## Task objective:
Using the puzzle column, explain in one to three sentences why, seen from a plane at night, the reflection of the full moon in a large river no longer fits within the river's width.
### Page excerpt
Problem is to Solve

.....hear, hear!

The problem that no one got even though (a) I ran it twice over a period of many weeks, (b) gave big fat hints, and (c) told you you could cheat shamelessly. The problem was: “If you’re flying in an aeroplane at night and happen to see the reflection of the full moon in a large river like the Ganges below, you’ll find the reflection’s so big that it no longer fits into the width of the river. Why?” And the answer is: Since the height of the plane is negligible compared to the distance of the moon, the moon’s image will appear to have the same size from the ground and the plane. However, the width of the river will definitely appear to shrink as we go up. Hence there will come a point above which the river will appear narrower than the reflected moon.

Okay moving on to analogies now. You know how it works, right? Here’s an example: NOSE is to SMELL as EAR is to? . . . and the answer is HEAR. Here are eight more in increasing order of difficulty. If you get even four right send it in. HEEL is to ACHILLES as BOX is to?; NIGHT is to DAY as NOCTURNAL is to?; TEETH is to HEN as NEST is to?; 60 is to 59 as NEO is to?; SEA is to LITTORAL as RIVER is to?; CIVIL is to PAPAL as AMBASSADOR is to?; LENIN is to PSEUDONYMOUS as LENINGRAD is to?; RUTHLESS is to MYRMIDON as IMITATIVE is to?
######
### Dataset content
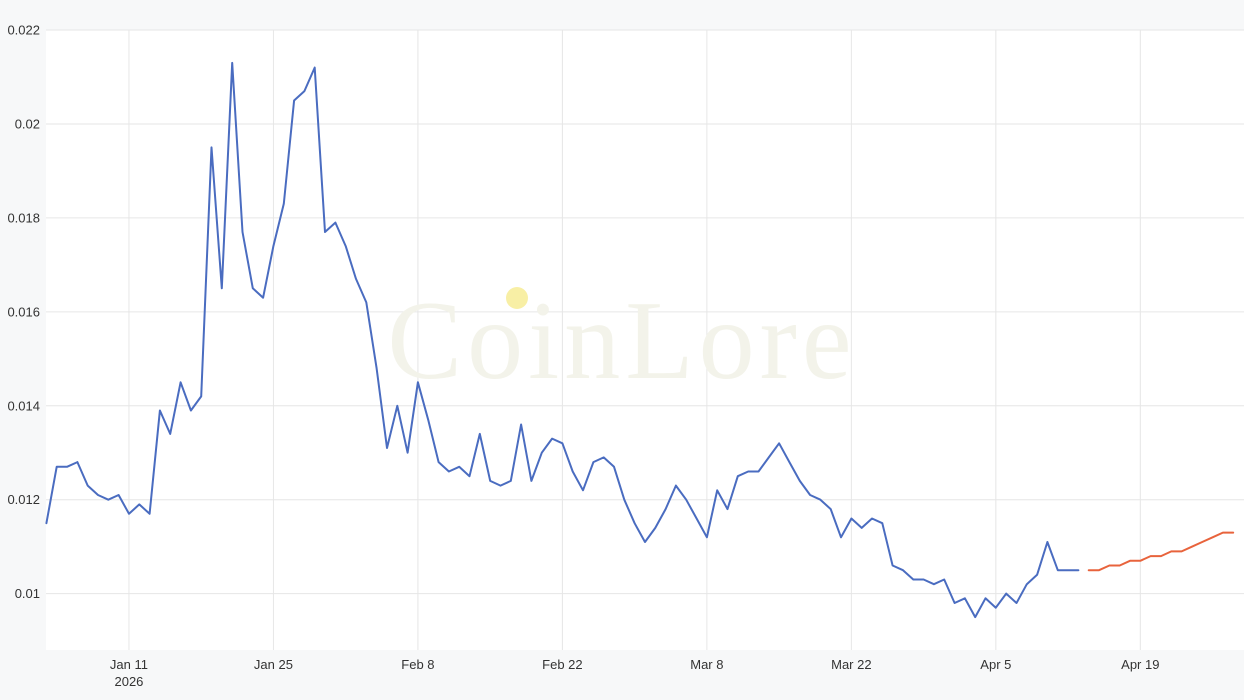 The width and height of the screenshot is (1244, 700). I want to click on y-axis-label: 0.014, so click(24, 406).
######
## Exercise output:
The plane's height is negligible compared with the moon's distance, so the moon's image looks the same size from the plane as from the ground. The river's width, though, appears to shrink as one goes higher. Above a certain height, the river therefore looks narrower than the reflected moon.